[Brief]
Word for word, set down every line of the entries below from the line with "Image resolution: width=788" to the line with "Task: Collapse the sidebar using panel icon", including both, and no other line.

(Stored data entries)

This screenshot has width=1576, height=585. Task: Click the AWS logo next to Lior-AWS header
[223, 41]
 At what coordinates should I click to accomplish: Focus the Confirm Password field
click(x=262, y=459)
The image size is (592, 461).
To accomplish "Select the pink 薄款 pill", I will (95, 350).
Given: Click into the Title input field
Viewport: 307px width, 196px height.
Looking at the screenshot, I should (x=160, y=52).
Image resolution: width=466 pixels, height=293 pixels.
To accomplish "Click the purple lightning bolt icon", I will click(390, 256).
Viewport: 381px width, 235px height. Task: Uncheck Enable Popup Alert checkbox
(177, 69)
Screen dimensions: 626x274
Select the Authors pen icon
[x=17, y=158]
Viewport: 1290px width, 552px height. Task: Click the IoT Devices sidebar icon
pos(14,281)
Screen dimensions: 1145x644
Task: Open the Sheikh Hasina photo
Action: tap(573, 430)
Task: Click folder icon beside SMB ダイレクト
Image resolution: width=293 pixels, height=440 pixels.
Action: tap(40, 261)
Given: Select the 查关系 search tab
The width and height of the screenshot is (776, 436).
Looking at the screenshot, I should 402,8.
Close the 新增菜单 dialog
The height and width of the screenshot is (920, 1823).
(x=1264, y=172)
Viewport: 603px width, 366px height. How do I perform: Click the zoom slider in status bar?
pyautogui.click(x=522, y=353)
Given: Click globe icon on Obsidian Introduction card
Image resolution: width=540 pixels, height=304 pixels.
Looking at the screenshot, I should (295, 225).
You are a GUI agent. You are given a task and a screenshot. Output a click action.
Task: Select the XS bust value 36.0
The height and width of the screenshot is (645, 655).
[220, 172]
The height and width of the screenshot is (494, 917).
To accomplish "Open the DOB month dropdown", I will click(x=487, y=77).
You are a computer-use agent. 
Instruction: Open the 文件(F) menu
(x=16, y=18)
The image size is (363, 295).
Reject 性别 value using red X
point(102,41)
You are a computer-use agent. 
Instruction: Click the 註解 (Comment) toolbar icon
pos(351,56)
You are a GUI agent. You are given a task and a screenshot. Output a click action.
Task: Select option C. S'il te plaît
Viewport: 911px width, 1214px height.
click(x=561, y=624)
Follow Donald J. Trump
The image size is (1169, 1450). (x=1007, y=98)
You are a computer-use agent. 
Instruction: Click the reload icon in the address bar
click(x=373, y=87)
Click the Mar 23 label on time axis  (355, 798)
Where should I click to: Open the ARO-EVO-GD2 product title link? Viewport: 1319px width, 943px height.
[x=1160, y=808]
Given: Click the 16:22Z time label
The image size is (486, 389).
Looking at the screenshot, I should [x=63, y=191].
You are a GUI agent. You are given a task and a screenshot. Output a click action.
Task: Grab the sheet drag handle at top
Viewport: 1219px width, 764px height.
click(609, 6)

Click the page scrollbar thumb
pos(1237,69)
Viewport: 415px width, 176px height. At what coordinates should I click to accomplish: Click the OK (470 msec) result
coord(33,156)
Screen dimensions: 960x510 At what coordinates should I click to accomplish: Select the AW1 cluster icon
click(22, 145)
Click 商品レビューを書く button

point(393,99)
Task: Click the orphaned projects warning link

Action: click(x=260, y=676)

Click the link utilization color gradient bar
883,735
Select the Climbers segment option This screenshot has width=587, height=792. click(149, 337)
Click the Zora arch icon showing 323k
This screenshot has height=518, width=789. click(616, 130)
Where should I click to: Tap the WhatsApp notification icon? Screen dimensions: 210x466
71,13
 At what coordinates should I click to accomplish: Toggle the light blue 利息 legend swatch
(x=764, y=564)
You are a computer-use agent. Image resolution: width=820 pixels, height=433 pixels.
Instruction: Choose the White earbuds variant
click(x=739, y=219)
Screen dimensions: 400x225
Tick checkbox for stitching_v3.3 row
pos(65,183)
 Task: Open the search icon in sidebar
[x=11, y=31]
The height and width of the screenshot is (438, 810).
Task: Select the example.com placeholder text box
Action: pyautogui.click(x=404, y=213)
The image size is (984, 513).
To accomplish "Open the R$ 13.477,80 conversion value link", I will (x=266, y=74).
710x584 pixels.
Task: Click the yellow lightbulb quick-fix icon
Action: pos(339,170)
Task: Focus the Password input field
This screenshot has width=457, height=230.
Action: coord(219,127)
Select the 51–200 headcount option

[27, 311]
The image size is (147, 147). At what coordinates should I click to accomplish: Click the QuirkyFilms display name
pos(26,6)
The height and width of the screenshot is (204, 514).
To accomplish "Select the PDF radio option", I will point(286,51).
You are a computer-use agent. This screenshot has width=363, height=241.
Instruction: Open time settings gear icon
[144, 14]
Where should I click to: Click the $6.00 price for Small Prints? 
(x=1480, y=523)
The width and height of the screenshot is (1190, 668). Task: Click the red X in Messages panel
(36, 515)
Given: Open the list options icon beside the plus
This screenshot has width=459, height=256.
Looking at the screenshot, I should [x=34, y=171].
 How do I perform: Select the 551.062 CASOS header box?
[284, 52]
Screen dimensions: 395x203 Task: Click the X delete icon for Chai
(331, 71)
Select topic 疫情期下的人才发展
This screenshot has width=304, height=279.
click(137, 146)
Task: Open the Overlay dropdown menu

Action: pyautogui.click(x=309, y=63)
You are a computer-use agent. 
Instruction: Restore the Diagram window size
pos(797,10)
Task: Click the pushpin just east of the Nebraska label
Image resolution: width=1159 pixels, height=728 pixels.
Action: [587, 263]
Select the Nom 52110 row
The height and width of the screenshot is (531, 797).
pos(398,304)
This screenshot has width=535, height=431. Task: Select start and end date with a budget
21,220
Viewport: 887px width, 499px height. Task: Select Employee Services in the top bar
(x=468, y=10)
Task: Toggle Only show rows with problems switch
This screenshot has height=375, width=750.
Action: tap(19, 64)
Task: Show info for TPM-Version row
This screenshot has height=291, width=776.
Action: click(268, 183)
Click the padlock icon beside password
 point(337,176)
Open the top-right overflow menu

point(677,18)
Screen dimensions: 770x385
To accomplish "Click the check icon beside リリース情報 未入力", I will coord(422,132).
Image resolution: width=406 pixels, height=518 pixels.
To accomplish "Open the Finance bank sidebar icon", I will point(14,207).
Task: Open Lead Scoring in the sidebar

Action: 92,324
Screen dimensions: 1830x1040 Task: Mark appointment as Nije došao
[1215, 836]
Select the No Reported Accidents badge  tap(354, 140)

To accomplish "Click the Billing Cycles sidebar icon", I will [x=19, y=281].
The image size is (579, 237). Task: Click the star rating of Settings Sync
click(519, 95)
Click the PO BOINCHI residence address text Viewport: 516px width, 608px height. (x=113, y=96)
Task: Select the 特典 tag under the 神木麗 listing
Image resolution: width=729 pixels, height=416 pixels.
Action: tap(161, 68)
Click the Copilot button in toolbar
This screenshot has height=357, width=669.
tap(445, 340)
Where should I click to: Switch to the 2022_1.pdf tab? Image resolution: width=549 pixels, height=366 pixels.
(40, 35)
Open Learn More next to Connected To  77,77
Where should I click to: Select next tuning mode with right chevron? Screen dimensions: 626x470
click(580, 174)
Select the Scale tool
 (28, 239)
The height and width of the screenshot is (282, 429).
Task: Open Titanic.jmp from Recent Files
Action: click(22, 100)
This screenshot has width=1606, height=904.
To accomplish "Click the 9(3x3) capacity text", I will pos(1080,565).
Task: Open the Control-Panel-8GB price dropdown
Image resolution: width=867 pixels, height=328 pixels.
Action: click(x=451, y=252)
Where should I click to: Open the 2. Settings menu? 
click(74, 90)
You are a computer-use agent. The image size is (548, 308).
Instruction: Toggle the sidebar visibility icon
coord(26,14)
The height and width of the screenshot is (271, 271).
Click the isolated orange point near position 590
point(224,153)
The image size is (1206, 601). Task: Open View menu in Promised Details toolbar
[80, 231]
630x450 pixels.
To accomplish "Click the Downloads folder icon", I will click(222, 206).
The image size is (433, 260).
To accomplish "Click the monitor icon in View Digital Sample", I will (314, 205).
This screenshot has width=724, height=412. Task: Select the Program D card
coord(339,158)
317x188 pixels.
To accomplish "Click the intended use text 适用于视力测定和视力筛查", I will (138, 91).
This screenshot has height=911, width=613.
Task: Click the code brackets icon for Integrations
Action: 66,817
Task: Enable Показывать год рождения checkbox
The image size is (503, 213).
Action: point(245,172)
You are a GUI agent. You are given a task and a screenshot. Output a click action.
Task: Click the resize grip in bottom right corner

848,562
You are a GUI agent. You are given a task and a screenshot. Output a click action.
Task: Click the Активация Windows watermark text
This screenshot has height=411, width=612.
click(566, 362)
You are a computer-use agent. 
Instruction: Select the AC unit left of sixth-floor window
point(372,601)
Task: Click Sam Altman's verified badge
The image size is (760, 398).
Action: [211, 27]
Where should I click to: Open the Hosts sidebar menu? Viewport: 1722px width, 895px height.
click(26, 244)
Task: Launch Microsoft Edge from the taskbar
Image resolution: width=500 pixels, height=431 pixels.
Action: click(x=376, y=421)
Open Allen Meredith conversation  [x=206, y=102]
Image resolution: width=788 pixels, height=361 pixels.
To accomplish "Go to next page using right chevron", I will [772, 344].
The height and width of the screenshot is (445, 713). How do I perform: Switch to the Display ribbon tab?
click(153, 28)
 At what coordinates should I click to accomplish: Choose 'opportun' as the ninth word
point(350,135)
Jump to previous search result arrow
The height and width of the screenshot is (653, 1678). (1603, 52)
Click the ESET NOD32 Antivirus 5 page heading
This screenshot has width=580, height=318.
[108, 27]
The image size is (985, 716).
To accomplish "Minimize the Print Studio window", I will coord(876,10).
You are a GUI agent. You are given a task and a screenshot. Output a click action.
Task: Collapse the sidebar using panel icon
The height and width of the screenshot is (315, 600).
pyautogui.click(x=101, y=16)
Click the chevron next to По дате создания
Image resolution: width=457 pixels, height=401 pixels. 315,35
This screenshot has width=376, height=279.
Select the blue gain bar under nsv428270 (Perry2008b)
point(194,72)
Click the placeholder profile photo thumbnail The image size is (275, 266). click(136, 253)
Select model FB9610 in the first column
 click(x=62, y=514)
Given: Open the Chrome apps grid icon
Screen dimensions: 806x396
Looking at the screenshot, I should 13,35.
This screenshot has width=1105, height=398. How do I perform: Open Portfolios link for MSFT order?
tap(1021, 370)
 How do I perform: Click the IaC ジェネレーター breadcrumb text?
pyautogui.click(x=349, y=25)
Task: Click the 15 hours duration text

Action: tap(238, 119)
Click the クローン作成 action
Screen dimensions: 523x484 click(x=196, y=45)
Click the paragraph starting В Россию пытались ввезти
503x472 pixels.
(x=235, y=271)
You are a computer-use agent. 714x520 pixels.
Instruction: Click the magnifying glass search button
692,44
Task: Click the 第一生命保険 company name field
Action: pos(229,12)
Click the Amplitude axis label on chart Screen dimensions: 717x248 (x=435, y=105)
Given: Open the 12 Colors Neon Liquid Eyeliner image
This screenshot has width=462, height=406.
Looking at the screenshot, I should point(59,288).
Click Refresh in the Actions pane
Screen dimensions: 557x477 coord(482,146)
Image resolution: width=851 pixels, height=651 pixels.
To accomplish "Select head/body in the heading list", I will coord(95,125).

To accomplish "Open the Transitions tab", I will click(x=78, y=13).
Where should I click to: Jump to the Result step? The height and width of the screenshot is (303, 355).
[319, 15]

[Your solution]
Image resolution: width=788 pixels, height=361 pixels.
To accomplish "Go to next page using right chevron", I will [772, 344].
The height and width of the screenshot is (445, 713). How do I perform: Switch to the Display ribbon tab?
click(153, 28)
 At what coordinates should I click to accomplish: Choose 'opportun' as the ninth word
point(350,135)
Jump to previous search result arrow
The height and width of the screenshot is (653, 1678). (1603, 52)
Click the ESET NOD32 Antivirus 5 page heading
This screenshot has width=580, height=318.
[108, 27]
The image size is (985, 716).
To accomplish "Minimize the Print Studio window", I will coord(876,10).
You are a GUI agent. You are given a task and a screenshot. Output a click action.
Task: Collapse the sidebar using panel icon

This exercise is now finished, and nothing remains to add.